De proef begon in mei 2015 met een enkele patiënt. Sindsdien hebben drie patiënten met uitgezaaide kanker in stadium vier een behandeling van zes wekelijkse vaccinaties voltooid, in totaal zijn tot nu toe zeven patiënten behandeld. Alle patiënten hadden eerder conventionele kankerbehandelingen gekregen en één had ook een andere vorm van kankerimmunotherapie gekregen die bekend staat als a

checkpoint-inhibitor. De studie blijft patiënten rekruteren tot eind 2017.

Studie auteurs Mustfa Diken, adjunct-directeur van het Immunotherapy Development Center op Translationele oncologie (TRON) aan het Universitair Medisch Centrum van de Johannes Gutenberg Universiteit Mainz (JGU), en Lena M. Kranz, projectleider bij TRON, beschreef hoe het vaccin werkt in een gezamenlijk opgestelde e-mail aan: mentale Floss. "Nanodeeltjes RNA-vaccin bestaat uit een biologisch model dat door het lichaam wordt gebruikt om genomische informatie in eiwitten te vertalen", zeiden ze. "Je kunt je het nanodeeltjes-RNA-vaccin voorstellen als een envelop met een boodschap voor het immuunsysteem over hoe de tumor eruit ziet."

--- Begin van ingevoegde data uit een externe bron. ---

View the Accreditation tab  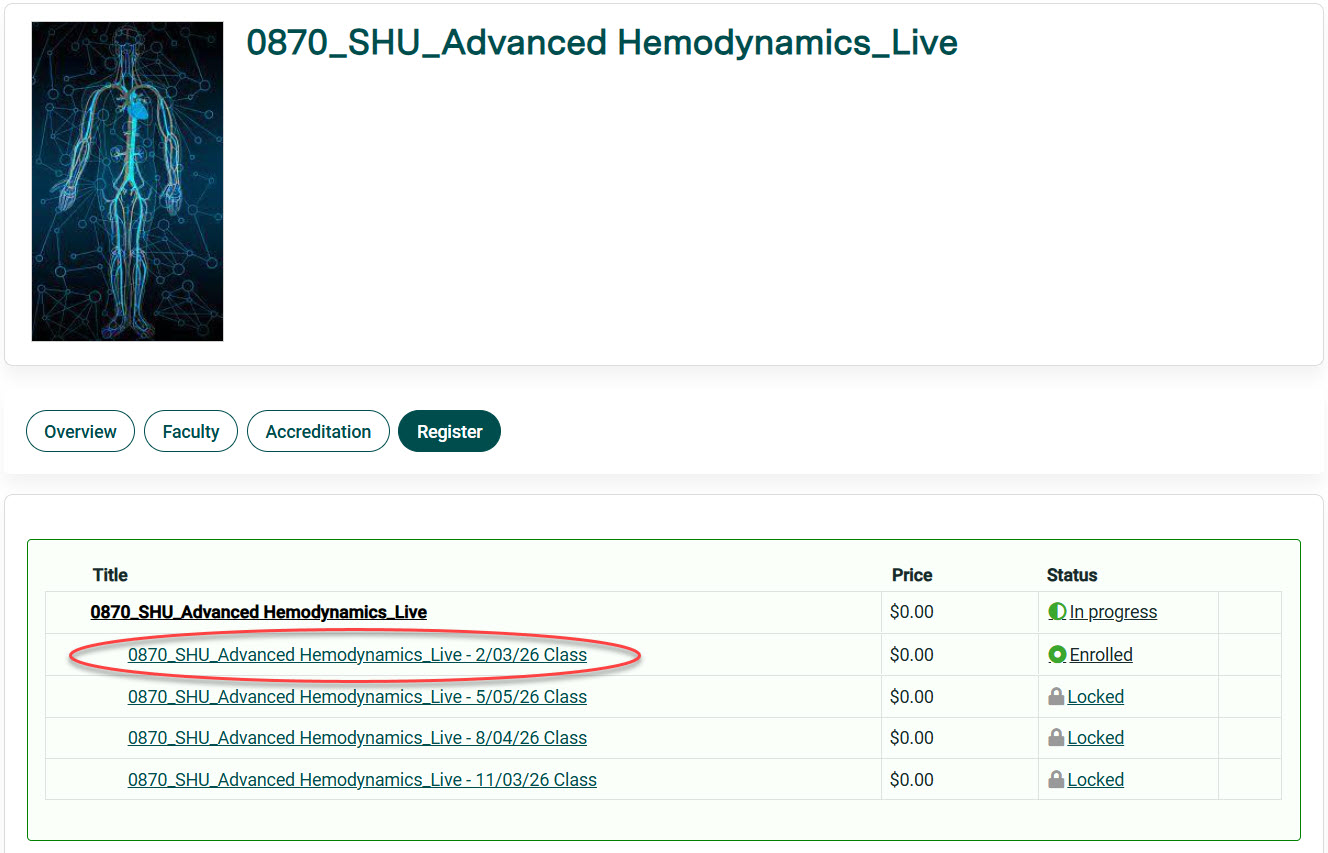point(318,431)
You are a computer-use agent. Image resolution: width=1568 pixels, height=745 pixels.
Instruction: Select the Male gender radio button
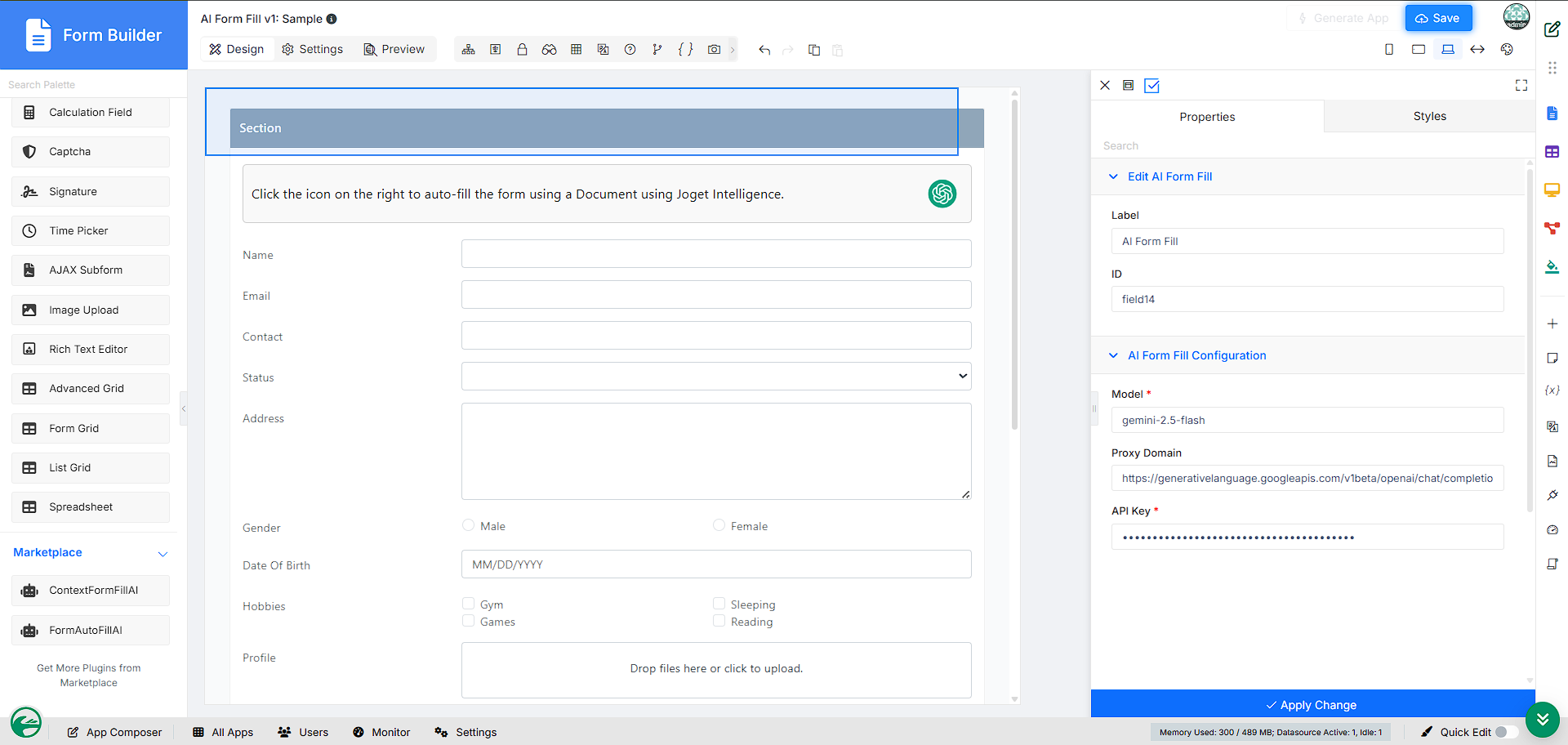tap(468, 525)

De onderzoekers injecteerden een lage dosis van het vaccin—RNA omgeven door een vetzuur (lipide) membraan - intraveneus in muismodellen en menselijke proefpersonen met gevorderd melanoom. "Het vaccin … vindt zijn weg specifiek naar cellen van het immuunsysteem die zich in lymfoïde compartimenten bevinden, zoals de milt en de lymfeklieren, vanwege zijn unieke eigenschappen", zeiden ze. Deze cellen worden dendritische cellen genoemd en zijn gespecialiseerd in het "opnemen" van deeltjes en vloeistoffen uit hun omgeving en het omzetten van informatie over deze buitenlandse indringers op een zodanige manier "dat ze het immuunsysteem leren wie ze moeten" gevecht."

De dendritische cellen zijn dan in staat om de envelop van het vaccin te "openen", de boodschap te "lezen", en die door te geven aan antigeenspecifieke T-cellen, die vervolgens een kankergezwel herkennen en aanvallen. Antigenen, vaak eiwitten, zijn alle moleculen die het immuunsysteem stimuleren om antilichamen te produceren, en RNA is het molecuul waaruit de eiwitten worden gesynthetiseerd.

Het vaccin induceerde een immuunrespons op meerdere tumorantigenen bij de eerste drie patiënten en veroorzaakte wat zij 'stabiele ziekte' noemen. Dat betekent dat patiënten bleven tumorvrij tijdens en na de vaccinatie, zolang hun tumor vóór de vaccinatie was verwijderd of hun metastasen stabiel bleven (niet uitgezaaid) tijdens en na vaccinatie.

Hoewel het idee van een kankervaccin enige hoop kan geven dat dit vaccin kanker kan voorkomen, zoals het geval is met bestaande vaccins tegen kanker veroorzaakt door virussen zoals die in de humaan papillomavirusfamilie en hepatitis B, dit is een profylactische vaccin; het zou alleen worden gegeven aan mensen die al kanker hebben. "Desalniettemin is het immunologische mechanisme van de behandeling dat van een vaccin … of meer precies, een therapeutisch vaccin", aldus de onderzoekers.

Ze waren aangenaam verrast toen ze ontdekten dat zelfs lagere doses bij de eerste paar patiënten immuniteit induceerden. Bij de volgende patiënten zullen ze hogere doses testen. Het meest opwindende, zeiden ze, is het feit dat, aangezien RNA voor elk antigeen kan coderen, elk antigeen voor een bepaalde tumor in het vaccin kan worden opgenomen, waardoor het toepasbaar is op elk type tumor.